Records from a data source
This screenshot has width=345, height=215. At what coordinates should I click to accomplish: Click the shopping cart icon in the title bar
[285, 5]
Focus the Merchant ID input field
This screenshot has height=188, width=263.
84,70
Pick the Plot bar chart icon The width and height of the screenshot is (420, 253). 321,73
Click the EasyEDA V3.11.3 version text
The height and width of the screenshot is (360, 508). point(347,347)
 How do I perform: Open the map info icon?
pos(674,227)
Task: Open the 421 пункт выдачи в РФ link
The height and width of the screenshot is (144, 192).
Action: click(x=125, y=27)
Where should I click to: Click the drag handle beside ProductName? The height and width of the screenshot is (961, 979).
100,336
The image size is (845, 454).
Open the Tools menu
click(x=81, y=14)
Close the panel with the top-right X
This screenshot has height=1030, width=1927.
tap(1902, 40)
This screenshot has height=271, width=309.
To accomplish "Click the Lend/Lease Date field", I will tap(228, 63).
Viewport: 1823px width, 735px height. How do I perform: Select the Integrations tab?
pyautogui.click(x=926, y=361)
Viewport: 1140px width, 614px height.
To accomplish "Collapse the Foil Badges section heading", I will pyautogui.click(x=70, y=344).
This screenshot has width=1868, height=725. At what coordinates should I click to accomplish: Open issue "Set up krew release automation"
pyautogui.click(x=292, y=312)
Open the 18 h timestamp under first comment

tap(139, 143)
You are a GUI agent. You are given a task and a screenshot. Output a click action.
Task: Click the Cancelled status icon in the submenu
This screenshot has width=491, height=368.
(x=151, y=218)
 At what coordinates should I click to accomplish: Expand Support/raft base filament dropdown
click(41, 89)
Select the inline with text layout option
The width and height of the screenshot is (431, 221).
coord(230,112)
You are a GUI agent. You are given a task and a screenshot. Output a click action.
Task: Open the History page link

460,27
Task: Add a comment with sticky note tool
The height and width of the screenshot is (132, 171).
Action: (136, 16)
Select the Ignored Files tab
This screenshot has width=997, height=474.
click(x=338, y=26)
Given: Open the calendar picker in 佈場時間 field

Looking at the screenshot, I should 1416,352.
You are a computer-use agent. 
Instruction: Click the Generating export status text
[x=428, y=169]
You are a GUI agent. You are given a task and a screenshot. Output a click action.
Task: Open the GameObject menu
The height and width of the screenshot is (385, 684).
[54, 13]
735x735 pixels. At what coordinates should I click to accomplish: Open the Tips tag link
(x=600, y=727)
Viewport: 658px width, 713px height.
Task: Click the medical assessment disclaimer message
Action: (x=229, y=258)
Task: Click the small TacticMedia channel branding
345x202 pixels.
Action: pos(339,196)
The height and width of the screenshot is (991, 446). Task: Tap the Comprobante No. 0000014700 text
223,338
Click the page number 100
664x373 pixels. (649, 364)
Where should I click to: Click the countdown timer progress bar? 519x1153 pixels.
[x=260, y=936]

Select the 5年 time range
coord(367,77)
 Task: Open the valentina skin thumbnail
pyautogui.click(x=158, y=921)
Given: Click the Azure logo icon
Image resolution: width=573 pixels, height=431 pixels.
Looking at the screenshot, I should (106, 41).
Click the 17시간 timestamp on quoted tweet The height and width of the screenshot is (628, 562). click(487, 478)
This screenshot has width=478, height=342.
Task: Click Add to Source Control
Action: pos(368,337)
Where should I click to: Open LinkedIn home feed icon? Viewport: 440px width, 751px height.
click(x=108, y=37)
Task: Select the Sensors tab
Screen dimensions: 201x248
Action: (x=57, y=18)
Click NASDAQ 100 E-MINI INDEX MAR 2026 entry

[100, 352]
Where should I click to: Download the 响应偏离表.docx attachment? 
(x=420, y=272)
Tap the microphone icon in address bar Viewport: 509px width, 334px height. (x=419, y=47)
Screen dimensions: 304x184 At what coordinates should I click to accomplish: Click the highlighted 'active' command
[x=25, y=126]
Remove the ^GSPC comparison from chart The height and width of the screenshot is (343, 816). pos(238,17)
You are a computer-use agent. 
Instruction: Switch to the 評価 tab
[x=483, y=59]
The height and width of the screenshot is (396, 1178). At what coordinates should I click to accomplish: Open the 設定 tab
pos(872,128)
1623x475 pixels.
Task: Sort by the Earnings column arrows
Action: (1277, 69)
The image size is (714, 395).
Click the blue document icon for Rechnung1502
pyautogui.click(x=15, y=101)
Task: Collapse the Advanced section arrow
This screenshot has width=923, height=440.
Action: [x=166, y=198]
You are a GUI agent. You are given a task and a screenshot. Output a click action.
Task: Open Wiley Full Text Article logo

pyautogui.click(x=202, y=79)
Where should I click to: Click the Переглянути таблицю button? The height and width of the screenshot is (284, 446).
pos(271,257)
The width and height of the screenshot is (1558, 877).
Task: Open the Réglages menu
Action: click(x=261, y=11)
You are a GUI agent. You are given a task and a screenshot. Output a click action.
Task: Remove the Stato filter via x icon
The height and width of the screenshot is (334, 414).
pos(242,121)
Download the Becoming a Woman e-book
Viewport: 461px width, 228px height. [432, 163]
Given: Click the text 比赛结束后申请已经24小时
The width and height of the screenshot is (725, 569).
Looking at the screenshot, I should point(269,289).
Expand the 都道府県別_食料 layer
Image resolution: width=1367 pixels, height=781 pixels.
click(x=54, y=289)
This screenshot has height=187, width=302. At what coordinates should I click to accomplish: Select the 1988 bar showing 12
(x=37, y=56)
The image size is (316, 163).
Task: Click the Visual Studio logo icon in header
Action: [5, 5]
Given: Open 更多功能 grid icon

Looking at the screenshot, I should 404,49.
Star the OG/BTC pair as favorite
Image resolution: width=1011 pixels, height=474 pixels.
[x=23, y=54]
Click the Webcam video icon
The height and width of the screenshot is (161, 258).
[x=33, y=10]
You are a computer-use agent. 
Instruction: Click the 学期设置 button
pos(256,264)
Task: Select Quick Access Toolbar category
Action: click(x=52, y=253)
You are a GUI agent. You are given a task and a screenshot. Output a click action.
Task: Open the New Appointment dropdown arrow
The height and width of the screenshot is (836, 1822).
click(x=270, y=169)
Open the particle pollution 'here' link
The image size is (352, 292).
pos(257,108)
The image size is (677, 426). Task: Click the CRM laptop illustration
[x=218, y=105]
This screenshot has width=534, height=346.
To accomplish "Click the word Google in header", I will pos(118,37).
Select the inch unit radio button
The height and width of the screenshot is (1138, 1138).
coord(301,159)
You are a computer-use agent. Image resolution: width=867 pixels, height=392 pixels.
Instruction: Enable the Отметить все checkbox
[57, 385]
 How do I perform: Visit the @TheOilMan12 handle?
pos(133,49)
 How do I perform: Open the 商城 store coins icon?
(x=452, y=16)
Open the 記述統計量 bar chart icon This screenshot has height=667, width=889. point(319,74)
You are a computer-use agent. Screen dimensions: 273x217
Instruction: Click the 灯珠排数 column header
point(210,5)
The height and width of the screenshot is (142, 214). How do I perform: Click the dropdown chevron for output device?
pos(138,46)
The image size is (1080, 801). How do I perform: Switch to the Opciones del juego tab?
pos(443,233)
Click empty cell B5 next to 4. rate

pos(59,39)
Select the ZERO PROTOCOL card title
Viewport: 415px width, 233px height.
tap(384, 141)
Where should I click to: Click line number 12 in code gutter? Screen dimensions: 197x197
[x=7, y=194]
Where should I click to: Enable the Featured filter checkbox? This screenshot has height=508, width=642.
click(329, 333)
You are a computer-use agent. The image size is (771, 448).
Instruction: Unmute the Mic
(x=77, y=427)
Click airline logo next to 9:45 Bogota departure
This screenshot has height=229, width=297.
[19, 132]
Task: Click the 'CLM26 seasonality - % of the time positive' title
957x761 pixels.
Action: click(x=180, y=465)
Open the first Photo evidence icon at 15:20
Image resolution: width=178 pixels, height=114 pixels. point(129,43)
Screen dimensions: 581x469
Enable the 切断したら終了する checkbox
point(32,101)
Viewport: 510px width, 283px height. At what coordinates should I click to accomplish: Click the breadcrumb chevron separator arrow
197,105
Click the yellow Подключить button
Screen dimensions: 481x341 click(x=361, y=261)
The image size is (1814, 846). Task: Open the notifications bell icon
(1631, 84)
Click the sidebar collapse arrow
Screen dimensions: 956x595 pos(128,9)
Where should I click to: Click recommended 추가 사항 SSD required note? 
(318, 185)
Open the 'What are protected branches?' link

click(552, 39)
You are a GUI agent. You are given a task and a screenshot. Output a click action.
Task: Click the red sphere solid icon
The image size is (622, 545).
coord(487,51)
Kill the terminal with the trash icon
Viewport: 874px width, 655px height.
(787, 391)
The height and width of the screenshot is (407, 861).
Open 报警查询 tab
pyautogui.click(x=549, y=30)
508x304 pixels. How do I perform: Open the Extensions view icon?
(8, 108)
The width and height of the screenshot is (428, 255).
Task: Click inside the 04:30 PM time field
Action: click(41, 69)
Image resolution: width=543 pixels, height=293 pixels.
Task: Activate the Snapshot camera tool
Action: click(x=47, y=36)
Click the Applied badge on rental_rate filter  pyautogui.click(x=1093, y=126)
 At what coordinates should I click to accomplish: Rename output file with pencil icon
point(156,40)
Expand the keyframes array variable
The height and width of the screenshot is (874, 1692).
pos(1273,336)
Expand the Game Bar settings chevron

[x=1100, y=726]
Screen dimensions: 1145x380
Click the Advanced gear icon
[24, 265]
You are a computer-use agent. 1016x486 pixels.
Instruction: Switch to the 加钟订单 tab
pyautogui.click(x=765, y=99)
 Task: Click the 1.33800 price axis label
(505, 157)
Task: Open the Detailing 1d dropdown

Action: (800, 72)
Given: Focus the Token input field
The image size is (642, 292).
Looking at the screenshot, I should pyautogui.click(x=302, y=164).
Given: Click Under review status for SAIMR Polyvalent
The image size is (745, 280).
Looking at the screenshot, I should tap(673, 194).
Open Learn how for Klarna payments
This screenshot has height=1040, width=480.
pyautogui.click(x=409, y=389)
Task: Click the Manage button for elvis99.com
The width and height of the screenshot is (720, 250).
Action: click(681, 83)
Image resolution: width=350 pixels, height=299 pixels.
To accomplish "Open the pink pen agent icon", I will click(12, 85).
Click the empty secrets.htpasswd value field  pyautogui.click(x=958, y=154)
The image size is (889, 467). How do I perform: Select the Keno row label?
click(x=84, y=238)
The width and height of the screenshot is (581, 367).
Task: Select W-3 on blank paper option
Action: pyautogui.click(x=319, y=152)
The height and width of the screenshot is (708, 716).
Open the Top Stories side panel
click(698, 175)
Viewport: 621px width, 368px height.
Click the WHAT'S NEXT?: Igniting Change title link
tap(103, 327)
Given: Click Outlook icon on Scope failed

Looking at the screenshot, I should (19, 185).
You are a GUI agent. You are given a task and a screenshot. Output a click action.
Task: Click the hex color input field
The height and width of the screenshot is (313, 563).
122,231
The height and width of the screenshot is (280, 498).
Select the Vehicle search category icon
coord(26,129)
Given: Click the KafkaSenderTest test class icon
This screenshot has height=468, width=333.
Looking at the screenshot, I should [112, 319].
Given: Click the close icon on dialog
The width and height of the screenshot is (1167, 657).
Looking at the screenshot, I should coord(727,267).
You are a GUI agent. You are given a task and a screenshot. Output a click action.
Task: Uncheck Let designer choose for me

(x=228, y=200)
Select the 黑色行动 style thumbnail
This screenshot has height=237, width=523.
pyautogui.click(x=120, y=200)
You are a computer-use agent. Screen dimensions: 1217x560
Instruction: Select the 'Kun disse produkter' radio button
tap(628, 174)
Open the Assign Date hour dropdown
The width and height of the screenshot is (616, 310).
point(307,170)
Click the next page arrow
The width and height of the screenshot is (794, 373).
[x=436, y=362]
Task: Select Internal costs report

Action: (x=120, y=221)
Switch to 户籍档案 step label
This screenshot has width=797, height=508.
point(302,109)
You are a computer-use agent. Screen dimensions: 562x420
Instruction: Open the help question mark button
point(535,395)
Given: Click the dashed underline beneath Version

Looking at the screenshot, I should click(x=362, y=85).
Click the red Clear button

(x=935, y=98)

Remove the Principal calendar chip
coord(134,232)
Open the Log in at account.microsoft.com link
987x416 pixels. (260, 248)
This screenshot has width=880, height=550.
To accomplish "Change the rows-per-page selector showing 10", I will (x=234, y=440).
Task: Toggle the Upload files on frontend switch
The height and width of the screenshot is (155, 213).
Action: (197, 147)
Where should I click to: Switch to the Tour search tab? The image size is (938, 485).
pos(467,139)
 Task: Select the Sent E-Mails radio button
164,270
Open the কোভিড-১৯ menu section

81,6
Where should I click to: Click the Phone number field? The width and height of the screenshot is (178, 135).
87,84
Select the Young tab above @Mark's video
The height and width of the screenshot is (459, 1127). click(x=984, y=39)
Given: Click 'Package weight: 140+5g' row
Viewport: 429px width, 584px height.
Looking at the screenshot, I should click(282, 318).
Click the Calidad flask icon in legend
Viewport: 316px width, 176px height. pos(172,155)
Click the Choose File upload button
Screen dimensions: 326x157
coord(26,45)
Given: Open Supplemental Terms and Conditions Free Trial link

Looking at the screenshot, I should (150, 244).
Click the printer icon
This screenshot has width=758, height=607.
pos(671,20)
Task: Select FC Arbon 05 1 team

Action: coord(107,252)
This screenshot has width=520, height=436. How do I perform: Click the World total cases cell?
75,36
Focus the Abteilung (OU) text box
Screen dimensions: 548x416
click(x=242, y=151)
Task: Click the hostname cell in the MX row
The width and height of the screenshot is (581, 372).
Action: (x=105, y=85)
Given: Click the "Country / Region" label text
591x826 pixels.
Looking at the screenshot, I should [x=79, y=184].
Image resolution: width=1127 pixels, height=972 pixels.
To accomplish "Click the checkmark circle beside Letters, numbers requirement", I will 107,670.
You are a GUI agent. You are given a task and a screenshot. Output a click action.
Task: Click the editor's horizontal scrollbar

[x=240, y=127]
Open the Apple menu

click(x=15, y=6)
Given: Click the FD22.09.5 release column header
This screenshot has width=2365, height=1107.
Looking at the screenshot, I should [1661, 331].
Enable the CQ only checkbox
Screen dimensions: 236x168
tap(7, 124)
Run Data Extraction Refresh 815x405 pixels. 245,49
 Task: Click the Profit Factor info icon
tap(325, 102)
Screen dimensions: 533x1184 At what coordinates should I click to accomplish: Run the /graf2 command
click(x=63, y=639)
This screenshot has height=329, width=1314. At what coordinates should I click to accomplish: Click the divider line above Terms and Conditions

§ ACTIVITY:
Restate word for word the lines of the data above, starting at the line containing "Given: Open Supplemental" and ending at the line containing "Given: Click the FD22.09.5", both included, and nothing more.

§ EXERCISE RESPONSE:
Given: Open Supplemental Terms and Conditions Free Trial link

Looking at the screenshot, I should (150, 244).
Click the printer icon
This screenshot has width=758, height=607.
pos(671,20)
Task: Select FC Arbon 05 1 team

Action: coord(107,252)
This screenshot has width=520, height=436. How do I perform: Click the World total cases cell?
75,36
Focus the Abteilung (OU) text box
Screen dimensions: 548x416
click(x=242, y=151)
Task: Click the hostname cell in the MX row
The width and height of the screenshot is (581, 372).
Action: (x=105, y=85)
Given: Click the "Country / Region" label text
591x826 pixels.
Looking at the screenshot, I should [x=79, y=184].
Image resolution: width=1127 pixels, height=972 pixels.
To accomplish "Click the checkmark circle beside Letters, numbers requirement", I will 107,670.
You are a GUI agent. You are given a task and a screenshot. Output a click action.
Task: Click the editor's horizontal scrollbar

[x=240, y=127]
Open the Apple menu

click(x=15, y=6)
Given: Click the FD22.09.5 release column header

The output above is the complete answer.